Post-Processing: Bringing Your Images to Life
Editing your underwater photos isn’t cheating; it’s completing the process. Your goal is to restore the colors and contrast that the water took away. A few simple adjustments in a program like Adobe Lightroom can make a world of difference.
- White Balance: The first and most important step. Use the white balance dropper tool on a neutral gray or white area (like a sandy patch or a diver’s tank) to correct the color cast.
- Exposure & Contrast: Nudge the exposure slider to get the brightness right, then add contrast to make the image pop.
- Highlights & Shadows: Pull down the highlights to retain detail in bright areas (like sun rays) and open up the shadows to see detail in darker parts of the reef.
- Dehaze: This tool is magic for underwater photos. A small adjustment can cut through the haze and dramatically increase clarity. Don’t overdo it!
- Backscatter Removal: Use the spot removal or healing brush tool to click on and eliminate any distracting backscatter particles one by one. It’s tedious but worth it.
Frequently Asked Questions
What is the best camera for underwater photography?
The best camera is the one you feel comfortable with and that fits your budget. A mid-range compact camera with full manual controls is the perfect starting point for most people before considering a larger, more expensive system.
How do I avoid blurry underwater photos?
Blur is usually caused by slow shutter speeds or camera shake.

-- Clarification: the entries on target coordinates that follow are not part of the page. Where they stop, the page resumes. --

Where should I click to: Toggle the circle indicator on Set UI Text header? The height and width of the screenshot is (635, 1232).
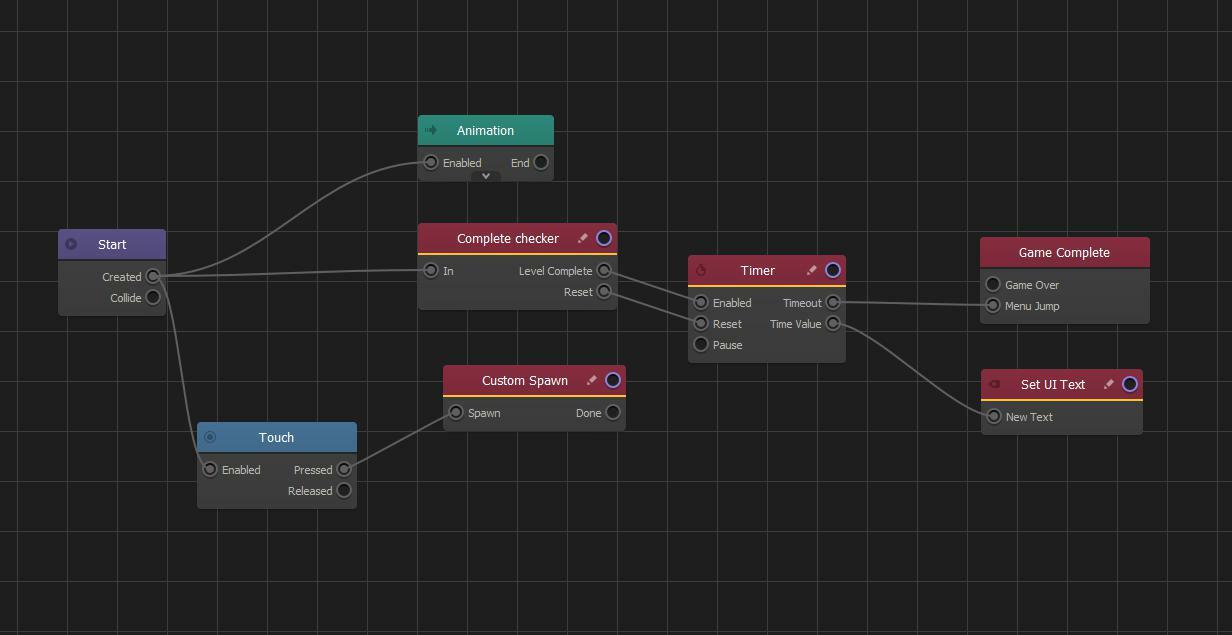coord(1130,384)
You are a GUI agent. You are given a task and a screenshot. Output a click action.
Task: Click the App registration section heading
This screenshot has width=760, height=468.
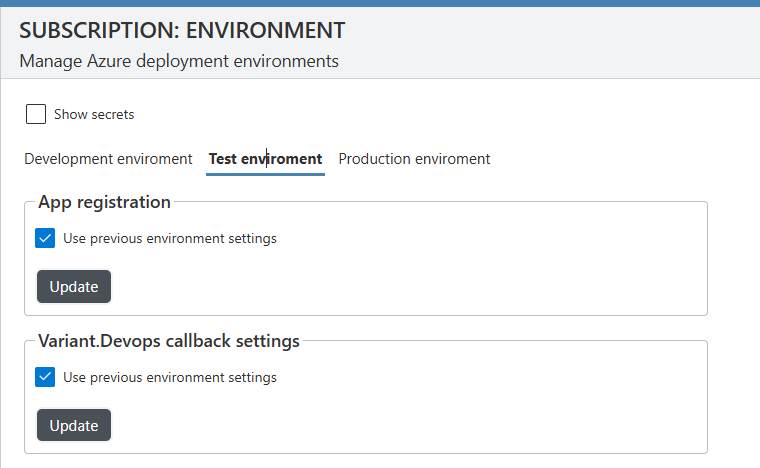coord(104,202)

Ensure your shutter speed is at least 1/125s, hold the camera rig with both hands, brace yourself, and master your buoyancy to stay perfectly still when taking a shot.
What is backscatter and how can I prevent it?

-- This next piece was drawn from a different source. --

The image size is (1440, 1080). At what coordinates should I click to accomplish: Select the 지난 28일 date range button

Backscatter is the snowy-looking specks caused by your flash lighting up particles in the water. Prevent it by using external strobes positioned away from your lens and by getting as close as possible to your subject.
Do I really need an external strobe?
Yes. If you are serious about still photography and want vibrant, colorful, sharp images, an external strobe is the single most important piece of gear you can buy. It’s a non-negotiable game-changer.